▶ Task to complete
Return the records starting at the line containing "This screenshot has height=401, width=650." and ending at the line containing "Action: point(1441,25)", copied line for line without any change.

▶ Record list

# # # #

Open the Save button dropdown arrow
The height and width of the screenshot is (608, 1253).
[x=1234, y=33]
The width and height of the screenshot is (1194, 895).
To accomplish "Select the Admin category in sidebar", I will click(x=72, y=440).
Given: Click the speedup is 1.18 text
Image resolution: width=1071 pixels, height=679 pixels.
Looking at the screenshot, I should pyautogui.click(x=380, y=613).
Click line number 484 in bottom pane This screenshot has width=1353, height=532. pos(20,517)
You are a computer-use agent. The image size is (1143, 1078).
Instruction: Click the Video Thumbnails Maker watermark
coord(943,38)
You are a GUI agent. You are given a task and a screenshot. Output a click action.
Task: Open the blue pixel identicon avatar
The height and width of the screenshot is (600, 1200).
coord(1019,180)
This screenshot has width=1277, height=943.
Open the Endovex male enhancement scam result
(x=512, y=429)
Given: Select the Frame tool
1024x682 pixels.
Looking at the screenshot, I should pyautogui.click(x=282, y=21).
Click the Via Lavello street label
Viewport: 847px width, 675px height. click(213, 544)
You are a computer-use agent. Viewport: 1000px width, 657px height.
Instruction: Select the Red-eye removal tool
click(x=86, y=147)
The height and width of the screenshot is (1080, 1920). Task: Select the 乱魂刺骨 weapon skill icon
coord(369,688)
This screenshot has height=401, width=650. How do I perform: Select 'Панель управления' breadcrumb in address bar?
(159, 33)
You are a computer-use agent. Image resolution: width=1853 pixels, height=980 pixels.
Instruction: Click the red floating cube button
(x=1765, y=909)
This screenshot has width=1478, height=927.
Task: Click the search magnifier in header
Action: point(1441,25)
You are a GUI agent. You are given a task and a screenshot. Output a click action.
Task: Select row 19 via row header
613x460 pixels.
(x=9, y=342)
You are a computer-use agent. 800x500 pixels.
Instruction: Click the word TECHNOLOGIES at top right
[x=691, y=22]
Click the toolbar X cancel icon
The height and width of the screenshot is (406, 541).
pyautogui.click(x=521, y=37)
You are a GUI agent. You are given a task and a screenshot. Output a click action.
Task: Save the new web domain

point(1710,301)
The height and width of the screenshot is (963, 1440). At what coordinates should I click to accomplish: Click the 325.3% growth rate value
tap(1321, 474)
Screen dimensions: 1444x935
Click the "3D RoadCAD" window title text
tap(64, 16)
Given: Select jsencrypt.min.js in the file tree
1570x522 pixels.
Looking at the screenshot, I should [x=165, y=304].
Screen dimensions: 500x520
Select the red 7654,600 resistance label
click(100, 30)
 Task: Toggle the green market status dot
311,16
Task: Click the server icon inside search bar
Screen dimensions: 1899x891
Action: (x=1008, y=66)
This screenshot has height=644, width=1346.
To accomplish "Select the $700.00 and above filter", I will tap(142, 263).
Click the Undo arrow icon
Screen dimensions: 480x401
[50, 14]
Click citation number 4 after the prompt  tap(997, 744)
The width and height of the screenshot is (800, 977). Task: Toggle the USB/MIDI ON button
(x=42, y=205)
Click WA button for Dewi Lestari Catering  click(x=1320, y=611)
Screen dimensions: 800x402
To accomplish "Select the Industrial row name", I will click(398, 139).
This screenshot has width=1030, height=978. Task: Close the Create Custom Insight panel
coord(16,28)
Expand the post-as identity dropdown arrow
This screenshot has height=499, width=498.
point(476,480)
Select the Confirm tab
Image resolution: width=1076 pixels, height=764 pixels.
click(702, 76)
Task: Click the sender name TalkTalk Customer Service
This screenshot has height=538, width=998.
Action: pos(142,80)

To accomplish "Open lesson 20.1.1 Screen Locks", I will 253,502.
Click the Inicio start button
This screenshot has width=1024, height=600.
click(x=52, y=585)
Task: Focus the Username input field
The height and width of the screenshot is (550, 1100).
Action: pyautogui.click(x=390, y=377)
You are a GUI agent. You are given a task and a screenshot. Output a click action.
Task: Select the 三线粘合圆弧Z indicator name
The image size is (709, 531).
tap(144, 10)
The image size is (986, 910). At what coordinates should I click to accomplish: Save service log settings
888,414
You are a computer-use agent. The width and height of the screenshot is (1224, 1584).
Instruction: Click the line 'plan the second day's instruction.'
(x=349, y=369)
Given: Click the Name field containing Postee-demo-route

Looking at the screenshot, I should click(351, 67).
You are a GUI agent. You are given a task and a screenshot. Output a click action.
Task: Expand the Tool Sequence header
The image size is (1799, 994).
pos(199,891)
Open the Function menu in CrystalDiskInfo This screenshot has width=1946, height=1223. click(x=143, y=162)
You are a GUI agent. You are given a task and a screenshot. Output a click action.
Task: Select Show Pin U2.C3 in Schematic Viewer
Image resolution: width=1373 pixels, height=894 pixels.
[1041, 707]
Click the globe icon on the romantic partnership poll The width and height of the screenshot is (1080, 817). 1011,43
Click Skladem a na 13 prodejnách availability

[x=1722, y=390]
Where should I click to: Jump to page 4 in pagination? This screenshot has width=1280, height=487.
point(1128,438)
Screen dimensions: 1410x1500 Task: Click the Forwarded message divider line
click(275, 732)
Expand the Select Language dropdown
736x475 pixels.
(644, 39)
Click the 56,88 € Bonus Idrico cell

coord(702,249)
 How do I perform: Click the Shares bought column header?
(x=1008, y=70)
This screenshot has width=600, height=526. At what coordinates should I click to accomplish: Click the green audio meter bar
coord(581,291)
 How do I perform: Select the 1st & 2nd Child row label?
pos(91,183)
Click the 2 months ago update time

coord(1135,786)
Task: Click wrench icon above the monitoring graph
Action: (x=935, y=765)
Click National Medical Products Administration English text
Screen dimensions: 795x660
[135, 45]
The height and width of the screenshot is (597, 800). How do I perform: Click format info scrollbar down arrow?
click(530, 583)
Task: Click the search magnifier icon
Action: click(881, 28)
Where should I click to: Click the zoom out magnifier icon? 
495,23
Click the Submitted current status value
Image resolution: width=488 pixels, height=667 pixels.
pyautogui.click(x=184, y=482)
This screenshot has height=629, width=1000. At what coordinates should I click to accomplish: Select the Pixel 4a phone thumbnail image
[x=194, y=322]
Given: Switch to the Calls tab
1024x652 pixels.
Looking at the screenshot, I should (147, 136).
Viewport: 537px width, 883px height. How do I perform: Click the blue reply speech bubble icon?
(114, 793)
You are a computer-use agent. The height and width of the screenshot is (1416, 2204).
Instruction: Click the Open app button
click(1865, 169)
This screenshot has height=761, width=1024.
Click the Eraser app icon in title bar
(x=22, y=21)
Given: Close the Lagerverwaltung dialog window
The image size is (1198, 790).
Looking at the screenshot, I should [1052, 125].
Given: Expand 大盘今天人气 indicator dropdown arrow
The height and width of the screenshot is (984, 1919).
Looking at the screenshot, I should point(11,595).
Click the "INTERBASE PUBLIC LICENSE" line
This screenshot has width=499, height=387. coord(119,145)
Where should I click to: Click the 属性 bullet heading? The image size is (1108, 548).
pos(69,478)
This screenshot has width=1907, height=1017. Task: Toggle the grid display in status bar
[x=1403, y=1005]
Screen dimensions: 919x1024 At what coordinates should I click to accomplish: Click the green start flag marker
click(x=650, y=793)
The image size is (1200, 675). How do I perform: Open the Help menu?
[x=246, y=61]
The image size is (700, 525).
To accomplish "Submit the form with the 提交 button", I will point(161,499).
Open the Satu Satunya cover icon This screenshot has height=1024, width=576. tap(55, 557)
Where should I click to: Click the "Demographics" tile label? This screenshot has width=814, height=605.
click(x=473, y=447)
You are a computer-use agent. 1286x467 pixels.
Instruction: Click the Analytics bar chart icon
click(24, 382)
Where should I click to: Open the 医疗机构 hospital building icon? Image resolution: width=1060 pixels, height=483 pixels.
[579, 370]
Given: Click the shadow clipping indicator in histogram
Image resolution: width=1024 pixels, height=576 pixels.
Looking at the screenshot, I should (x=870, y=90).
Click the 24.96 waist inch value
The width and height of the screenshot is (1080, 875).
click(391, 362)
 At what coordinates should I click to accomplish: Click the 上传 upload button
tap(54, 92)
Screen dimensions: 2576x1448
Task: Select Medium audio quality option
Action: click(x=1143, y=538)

# # # #

▶ Solved problem
This screenshot has height=401, width=650. How do I perform: Select 'Панель управления' breadcrumb in address bar?
(159, 33)
You are a computer-use agent. Image resolution: width=1853 pixels, height=980 pixels.
Instruction: Click the red floating cube button
(x=1765, y=909)
This screenshot has width=1478, height=927.
Task: Click the search magnifier in header
Action: point(1441,25)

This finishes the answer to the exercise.